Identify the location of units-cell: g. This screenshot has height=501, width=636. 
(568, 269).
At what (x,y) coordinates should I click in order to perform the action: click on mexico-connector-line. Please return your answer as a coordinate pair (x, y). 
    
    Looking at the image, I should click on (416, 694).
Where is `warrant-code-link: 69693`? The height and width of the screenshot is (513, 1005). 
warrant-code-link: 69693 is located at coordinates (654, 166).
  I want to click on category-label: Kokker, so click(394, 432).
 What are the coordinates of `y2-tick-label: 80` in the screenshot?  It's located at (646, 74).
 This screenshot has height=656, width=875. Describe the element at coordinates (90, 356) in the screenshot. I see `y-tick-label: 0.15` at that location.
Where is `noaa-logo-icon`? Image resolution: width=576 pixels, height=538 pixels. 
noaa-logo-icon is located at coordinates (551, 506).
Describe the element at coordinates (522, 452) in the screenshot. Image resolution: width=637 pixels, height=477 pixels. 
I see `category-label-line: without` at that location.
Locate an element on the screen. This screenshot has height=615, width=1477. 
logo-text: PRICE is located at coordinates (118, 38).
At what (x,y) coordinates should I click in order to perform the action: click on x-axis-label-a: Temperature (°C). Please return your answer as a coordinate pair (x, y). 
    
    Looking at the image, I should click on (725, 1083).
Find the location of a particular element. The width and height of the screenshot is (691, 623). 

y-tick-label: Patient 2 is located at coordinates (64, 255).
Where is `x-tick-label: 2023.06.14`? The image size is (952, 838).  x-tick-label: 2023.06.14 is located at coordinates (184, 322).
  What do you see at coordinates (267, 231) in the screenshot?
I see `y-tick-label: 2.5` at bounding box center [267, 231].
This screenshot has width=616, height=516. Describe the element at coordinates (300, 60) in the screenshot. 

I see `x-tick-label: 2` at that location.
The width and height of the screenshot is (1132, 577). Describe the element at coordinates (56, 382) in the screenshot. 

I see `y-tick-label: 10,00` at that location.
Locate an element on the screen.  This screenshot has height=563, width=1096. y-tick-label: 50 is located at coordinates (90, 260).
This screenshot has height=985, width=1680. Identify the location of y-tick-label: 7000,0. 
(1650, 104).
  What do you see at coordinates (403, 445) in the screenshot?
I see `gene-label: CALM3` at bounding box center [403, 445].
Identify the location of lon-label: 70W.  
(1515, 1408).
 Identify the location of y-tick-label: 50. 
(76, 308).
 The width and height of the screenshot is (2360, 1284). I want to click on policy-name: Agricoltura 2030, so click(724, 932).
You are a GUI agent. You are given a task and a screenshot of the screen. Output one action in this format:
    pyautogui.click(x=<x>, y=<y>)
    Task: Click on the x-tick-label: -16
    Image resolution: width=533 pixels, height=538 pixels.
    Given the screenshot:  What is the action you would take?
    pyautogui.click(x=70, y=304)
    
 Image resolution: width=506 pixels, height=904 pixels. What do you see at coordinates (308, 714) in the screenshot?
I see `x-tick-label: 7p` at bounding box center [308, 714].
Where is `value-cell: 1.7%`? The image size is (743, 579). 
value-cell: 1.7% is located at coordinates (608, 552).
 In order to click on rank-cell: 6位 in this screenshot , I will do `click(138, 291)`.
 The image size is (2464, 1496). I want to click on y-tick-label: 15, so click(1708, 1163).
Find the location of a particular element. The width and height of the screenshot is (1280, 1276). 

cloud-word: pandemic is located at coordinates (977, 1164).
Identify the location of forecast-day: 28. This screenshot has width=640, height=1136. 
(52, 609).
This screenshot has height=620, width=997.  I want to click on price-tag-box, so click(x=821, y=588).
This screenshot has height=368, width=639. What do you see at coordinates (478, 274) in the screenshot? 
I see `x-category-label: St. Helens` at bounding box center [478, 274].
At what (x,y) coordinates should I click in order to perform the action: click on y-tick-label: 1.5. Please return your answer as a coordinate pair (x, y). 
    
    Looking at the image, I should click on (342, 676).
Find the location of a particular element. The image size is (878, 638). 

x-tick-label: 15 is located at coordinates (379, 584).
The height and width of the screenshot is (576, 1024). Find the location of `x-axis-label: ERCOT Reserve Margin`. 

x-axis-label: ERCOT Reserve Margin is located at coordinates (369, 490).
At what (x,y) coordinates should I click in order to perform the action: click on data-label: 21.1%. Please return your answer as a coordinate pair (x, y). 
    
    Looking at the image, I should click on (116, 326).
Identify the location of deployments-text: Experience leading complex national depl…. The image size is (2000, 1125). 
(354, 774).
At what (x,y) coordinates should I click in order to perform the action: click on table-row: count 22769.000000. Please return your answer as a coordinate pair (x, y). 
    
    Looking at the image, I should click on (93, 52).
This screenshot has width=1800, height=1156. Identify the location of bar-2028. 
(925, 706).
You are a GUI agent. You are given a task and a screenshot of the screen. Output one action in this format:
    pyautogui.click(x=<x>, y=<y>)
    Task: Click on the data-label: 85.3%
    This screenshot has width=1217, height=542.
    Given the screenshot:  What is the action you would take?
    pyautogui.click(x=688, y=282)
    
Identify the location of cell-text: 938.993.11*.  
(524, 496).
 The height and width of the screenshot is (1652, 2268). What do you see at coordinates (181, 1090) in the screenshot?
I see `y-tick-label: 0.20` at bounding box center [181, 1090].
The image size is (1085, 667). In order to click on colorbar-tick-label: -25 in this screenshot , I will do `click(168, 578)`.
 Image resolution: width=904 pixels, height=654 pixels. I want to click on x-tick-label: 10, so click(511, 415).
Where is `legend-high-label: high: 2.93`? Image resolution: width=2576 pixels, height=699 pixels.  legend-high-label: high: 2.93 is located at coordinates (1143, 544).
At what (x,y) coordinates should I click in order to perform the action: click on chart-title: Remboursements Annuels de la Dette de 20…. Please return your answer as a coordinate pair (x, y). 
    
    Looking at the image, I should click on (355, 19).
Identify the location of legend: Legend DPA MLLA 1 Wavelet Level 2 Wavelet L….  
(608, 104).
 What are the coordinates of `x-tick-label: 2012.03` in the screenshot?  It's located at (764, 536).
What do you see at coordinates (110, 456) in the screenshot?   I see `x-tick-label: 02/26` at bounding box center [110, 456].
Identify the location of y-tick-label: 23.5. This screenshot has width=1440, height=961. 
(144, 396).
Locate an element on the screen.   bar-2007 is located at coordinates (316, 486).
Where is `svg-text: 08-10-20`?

★ ★ ★ ★

→ **Your assignment**: Reproduce the entire listing above word for word.

→ **Exercise answer**:
Identify the location of units-cell: g. This screenshot has height=501, width=636. 
(568, 269).
At what (x,y) coordinates should I click in order to perform the action: click on mexico-connector-line. Please return your answer as a coordinate pair (x, y). 
    
    Looking at the image, I should click on (416, 694).
Where is `warrant-code-link: 69693`? The height and width of the screenshot is (513, 1005). 
warrant-code-link: 69693 is located at coordinates (654, 166).
  I want to click on category-label: Kokker, so click(394, 432).
 What are the coordinates of `y2-tick-label: 80` in the screenshot?  It's located at (646, 74).
 This screenshot has height=656, width=875. Describe the element at coordinates (90, 356) in the screenshot. I see `y-tick-label: 0.15` at that location.
Where is `noaa-logo-icon`? Image resolution: width=576 pixels, height=538 pixels. 
noaa-logo-icon is located at coordinates (551, 506).
Describe the element at coordinates (522, 452) in the screenshot. Image resolution: width=637 pixels, height=477 pixels. 
I see `category-label-line: without` at that location.
Locate an element on the screen. This screenshot has height=615, width=1477. 
logo-text: PRICE is located at coordinates (118, 38).
At what (x,y) coordinates should I click in order to perform the action: click on x-axis-label-a: Temperature (°C). Please return your answer as a coordinate pair (x, y). 
    
    Looking at the image, I should click on (725, 1083).
Find the location of a particular element. The width and height of the screenshot is (691, 623). 

y-tick-label: Patient 2 is located at coordinates (64, 255).
Where is `x-tick-label: 2023.06.14`? The image size is (952, 838).  x-tick-label: 2023.06.14 is located at coordinates (184, 322).
  What do you see at coordinates (267, 231) in the screenshot?
I see `y-tick-label: 2.5` at bounding box center [267, 231].
This screenshot has width=616, height=516. Describe the element at coordinates (300, 60) in the screenshot. 

I see `x-tick-label: 2` at that location.
The width and height of the screenshot is (1132, 577). Describe the element at coordinates (56, 382) in the screenshot. 

I see `y-tick-label: 10,00` at that location.
Locate an element on the screen.  This screenshot has height=563, width=1096. y-tick-label: 50 is located at coordinates (90, 260).
This screenshot has height=985, width=1680. Identify the location of y-tick-label: 7000,0. 
(1650, 104).
  What do you see at coordinates (403, 445) in the screenshot?
I see `gene-label: CALM3` at bounding box center [403, 445].
Identify the location of lon-label: 70W.  
(1515, 1408).
 Identify the location of y-tick-label: 50. 
(76, 308).
 The width and height of the screenshot is (2360, 1284). I want to click on policy-name: Agricoltura 2030, so click(724, 932).
You are a GUI agent. You are given a task and a screenshot of the screen. Output one action in this format:
    pyautogui.click(x=<x>, y=<y>)
    Task: Click on the x-tick-label: -16
    Image resolution: width=533 pixels, height=538 pixels.
    Given the screenshot:  What is the action you would take?
    pyautogui.click(x=70, y=304)
    
 Image resolution: width=506 pixels, height=904 pixels. What do you see at coordinates (308, 714) in the screenshot?
I see `x-tick-label: 7p` at bounding box center [308, 714].
Where is `value-cell: 1.7%`? The image size is (743, 579). 
value-cell: 1.7% is located at coordinates (608, 552).
 In order to click on rank-cell: 6位 in this screenshot , I will do `click(138, 291)`.
 The image size is (2464, 1496). I want to click on y-tick-label: 15, so click(1708, 1163).
Find the location of a particular element. The width and height of the screenshot is (1280, 1276). 

cloud-word: pandemic is located at coordinates (977, 1164).
Identify the location of forecast-day: 28. This screenshot has width=640, height=1136. 
(52, 609).
This screenshot has height=620, width=997.  I want to click on price-tag-box, so click(x=821, y=588).
This screenshot has height=368, width=639. What do you see at coordinates (478, 274) in the screenshot? 
I see `x-category-label: St. Helens` at bounding box center [478, 274].
At what (x,y) coordinates should I click in order to perform the action: click on y-tick-label: 1.5. Please return your answer as a coordinate pair (x, y). 
    
    Looking at the image, I should click on (342, 676).
Find the location of a particular element. The image size is (878, 638). 

x-tick-label: 15 is located at coordinates (379, 584).
The height and width of the screenshot is (576, 1024). Find the location of `x-axis-label: ERCOT Reserve Margin`. 

x-axis-label: ERCOT Reserve Margin is located at coordinates (369, 490).
At what (x,y) coordinates should I click in order to perform the action: click on data-label: 21.1%. Please return your answer as a coordinate pair (x, y). 
    
    Looking at the image, I should click on (116, 326).
Identify the location of deployments-text: Experience leading complex national depl…. The image size is (2000, 1125). 
(354, 774).
At what (x,y) coordinates should I click in order to perform the action: click on table-row: count 22769.000000. Please return your answer as a coordinate pair (x, y). 
    
    Looking at the image, I should click on (93, 52).
This screenshot has width=1800, height=1156. Identify the location of bar-2028. 
(925, 706).
You are a GUI agent. You are given a task and a screenshot of the screen. Output one action in this format:
    pyautogui.click(x=<x>, y=<y>)
    Task: Click on the data-label: 85.3%
    This screenshot has width=1217, height=542.
    Given the screenshot:  What is the action you would take?
    pyautogui.click(x=688, y=282)
    
Identify the location of cell-text: 938.993.11*.  
(524, 496).
 The height and width of the screenshot is (1652, 2268). What do you see at coordinates (181, 1090) in the screenshot?
I see `y-tick-label: 0.20` at bounding box center [181, 1090].
The image size is (1085, 667). In order to click on colorbar-tick-label: -25 in this screenshot , I will do `click(168, 578)`.
 Image resolution: width=904 pixels, height=654 pixels. I want to click on x-tick-label: 10, so click(511, 415).
Where is `legend-high-label: high: 2.93`? Image resolution: width=2576 pixels, height=699 pixels.  legend-high-label: high: 2.93 is located at coordinates (1143, 544).
At what (x,y) coordinates should I click in order to perform the action: click on chart-title: Remboursements Annuels de la Dette de 20…. Please return your answer as a coordinate pair (x, y). 
    
    Looking at the image, I should click on (355, 19).
Identify the location of legend: Legend DPA MLLA 1 Wavelet Level 2 Wavelet L….  
(608, 104).
 What are the coordinates of `x-tick-label: 2012.03` in the screenshot?  It's located at (764, 536).
What do you see at coordinates (110, 456) in the screenshot?   I see `x-tick-label: 02/26` at bounding box center [110, 456].
Identify the location of y-tick-label: 23.5. This screenshot has width=1440, height=961. 
(144, 396).
Locate an element on the screen.   bar-2007 is located at coordinates (316, 486).
Where is `svg-text: 08-10-20`?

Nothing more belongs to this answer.